• Task instructions: Please copy every line of the data in which the string "column" appears.

Stored data:
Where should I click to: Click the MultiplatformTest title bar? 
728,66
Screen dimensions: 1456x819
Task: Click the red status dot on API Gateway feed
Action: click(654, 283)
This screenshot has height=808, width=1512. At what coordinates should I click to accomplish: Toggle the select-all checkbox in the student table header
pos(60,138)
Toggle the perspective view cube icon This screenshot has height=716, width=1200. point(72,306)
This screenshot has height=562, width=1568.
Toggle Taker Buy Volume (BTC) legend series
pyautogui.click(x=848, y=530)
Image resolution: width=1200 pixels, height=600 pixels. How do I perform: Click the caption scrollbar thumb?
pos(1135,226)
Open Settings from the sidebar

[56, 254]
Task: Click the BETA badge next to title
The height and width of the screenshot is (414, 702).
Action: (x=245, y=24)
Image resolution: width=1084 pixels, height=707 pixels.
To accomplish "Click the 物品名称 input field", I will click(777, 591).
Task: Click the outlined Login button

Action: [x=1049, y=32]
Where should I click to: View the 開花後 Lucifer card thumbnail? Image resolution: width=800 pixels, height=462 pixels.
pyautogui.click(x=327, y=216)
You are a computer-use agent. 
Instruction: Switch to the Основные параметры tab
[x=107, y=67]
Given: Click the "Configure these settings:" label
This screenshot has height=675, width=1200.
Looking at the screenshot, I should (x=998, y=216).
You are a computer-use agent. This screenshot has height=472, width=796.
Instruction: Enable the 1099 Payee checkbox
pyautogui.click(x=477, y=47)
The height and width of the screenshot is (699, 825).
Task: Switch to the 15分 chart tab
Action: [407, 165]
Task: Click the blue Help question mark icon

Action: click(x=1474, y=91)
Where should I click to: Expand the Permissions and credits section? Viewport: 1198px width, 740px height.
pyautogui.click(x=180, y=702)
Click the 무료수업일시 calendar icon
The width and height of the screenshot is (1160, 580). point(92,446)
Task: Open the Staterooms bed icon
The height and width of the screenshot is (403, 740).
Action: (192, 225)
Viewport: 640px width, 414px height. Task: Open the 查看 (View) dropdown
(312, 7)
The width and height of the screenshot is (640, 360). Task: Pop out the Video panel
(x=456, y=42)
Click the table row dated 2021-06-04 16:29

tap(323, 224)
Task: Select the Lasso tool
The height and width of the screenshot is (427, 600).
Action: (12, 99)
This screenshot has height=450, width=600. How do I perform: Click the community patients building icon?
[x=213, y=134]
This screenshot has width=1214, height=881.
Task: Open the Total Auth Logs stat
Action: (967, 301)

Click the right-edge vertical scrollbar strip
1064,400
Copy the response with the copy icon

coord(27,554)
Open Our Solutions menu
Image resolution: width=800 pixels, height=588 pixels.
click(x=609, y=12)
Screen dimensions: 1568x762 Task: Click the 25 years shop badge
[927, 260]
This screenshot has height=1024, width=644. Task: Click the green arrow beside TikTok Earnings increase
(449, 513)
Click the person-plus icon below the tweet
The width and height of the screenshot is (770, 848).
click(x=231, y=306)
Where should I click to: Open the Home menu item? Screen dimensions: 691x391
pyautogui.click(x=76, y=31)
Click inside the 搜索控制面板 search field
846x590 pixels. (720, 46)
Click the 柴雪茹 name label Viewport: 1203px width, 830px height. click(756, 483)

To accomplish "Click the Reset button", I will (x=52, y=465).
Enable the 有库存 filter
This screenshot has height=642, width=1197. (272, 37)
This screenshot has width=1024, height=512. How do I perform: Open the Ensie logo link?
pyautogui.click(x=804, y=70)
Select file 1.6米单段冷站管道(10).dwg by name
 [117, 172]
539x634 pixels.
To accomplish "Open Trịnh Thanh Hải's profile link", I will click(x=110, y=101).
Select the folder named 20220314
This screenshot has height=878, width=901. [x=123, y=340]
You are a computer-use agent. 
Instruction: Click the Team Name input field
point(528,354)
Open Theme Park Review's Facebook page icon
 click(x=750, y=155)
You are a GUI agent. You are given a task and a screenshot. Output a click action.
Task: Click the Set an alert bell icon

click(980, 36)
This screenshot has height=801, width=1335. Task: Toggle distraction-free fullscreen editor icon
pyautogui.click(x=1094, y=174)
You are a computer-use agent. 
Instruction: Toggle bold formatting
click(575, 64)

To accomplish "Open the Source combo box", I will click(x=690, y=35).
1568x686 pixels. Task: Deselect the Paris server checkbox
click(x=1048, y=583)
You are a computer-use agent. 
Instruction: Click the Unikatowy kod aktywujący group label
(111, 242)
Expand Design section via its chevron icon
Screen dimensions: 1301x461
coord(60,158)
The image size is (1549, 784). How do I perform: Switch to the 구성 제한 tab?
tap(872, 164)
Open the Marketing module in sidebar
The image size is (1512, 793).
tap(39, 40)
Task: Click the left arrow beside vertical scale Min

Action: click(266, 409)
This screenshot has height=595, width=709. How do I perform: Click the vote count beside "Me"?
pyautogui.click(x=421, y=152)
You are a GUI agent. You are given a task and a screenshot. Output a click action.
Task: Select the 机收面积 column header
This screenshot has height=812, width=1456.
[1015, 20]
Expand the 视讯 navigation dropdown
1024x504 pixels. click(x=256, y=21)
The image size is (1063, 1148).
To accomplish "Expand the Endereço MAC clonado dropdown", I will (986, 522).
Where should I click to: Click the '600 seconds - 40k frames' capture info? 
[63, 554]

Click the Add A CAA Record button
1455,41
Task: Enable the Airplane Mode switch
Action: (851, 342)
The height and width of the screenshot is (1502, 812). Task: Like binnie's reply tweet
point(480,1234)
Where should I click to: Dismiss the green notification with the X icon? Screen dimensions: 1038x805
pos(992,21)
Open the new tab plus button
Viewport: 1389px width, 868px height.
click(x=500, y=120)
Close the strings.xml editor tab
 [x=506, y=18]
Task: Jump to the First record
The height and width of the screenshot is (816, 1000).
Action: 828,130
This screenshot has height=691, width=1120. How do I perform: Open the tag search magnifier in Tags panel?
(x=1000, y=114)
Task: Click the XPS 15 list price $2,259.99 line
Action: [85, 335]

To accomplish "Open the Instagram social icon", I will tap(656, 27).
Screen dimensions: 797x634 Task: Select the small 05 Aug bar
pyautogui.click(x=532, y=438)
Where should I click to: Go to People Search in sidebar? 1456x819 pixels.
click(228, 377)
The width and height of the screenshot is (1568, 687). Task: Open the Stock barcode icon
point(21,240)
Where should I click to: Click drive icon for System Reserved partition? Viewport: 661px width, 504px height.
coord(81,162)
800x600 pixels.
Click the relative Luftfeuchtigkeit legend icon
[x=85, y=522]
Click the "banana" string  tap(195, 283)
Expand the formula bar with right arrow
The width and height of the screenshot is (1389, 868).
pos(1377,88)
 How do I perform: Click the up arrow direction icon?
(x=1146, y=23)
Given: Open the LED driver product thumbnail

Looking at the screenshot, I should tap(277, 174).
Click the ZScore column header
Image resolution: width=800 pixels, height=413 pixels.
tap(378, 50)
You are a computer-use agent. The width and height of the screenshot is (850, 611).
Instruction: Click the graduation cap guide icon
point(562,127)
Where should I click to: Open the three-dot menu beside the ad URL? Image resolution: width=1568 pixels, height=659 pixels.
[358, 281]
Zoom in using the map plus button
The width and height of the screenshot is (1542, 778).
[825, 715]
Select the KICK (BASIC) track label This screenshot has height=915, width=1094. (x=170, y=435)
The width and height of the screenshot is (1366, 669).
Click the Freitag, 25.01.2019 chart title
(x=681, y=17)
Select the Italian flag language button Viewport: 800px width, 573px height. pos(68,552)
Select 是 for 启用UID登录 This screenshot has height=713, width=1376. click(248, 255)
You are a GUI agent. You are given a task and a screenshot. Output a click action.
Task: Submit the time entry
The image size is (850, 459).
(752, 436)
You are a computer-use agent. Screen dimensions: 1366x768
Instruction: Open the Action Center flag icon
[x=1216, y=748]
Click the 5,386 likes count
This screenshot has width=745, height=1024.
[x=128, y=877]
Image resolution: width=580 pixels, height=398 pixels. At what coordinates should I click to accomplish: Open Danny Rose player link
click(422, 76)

• Task result:
Task: Select the 机收面积 column header
Click the ZScore column header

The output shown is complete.